Reproduce the listing verbatim through the line with "Open the rows-per-page".

**INFORMATION GIVEN**

-- Opening Marker --

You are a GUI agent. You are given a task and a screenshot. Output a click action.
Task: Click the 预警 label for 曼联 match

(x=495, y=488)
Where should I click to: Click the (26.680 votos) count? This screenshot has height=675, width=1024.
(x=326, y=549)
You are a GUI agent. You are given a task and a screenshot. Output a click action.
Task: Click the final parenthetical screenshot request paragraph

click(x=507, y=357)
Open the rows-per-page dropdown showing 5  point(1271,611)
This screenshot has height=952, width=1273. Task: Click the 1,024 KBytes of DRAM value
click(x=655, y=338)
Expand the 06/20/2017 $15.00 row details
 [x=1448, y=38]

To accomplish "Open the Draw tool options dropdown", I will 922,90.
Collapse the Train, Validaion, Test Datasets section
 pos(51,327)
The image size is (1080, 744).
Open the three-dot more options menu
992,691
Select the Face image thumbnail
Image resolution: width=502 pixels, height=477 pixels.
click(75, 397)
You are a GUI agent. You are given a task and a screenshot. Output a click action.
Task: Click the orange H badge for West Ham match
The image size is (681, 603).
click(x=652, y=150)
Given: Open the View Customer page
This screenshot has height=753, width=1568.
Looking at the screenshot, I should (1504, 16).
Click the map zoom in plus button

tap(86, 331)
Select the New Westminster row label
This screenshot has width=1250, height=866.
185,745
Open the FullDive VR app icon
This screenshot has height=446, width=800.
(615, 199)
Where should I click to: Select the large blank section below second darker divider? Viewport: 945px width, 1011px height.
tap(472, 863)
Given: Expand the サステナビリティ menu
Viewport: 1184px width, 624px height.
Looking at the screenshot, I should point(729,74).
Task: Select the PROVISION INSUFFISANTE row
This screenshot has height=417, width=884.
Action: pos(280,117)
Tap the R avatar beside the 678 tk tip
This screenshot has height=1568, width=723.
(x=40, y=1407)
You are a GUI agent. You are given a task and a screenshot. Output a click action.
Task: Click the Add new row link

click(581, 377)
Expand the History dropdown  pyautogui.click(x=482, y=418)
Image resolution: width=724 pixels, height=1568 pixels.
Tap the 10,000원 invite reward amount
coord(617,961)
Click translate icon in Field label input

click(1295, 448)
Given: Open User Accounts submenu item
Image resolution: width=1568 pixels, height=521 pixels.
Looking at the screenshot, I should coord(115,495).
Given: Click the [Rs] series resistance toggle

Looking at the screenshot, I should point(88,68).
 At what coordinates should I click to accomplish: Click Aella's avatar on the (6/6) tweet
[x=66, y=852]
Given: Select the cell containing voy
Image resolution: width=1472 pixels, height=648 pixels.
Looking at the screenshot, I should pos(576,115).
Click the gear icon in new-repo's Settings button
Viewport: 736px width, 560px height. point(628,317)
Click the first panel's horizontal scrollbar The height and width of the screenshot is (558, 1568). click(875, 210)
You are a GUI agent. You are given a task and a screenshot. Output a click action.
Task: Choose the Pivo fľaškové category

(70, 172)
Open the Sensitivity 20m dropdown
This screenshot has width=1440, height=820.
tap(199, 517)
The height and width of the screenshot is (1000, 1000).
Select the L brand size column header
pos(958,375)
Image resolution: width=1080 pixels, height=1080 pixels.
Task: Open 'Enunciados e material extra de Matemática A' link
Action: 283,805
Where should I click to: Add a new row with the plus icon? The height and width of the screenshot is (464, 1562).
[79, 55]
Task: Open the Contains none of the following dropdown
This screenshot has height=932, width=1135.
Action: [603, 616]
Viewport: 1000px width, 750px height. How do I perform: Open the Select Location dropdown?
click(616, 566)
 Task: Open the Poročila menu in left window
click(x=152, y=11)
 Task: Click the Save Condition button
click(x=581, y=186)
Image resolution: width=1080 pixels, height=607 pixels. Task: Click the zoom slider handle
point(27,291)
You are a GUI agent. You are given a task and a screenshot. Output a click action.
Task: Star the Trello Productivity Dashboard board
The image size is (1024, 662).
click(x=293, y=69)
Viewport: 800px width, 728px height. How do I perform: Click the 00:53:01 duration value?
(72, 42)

-- Closing Marker --

**OUTPUT OF THE EXERCISE**
You are a GUI agent. You are given a task and a screenshot. Output a click action.
Task: Click the 预警 label for 曼联 match

(x=495, y=488)
Where should I click to: Click the (26.680 votos) count? This screenshot has height=675, width=1024.
(x=326, y=549)
You are a GUI agent. You are given a task and a screenshot. Output a click action.
Task: Click the final parenthetical screenshot request paragraph

click(x=507, y=357)
Open the rows-per-page dropdown showing 5  point(1271,611)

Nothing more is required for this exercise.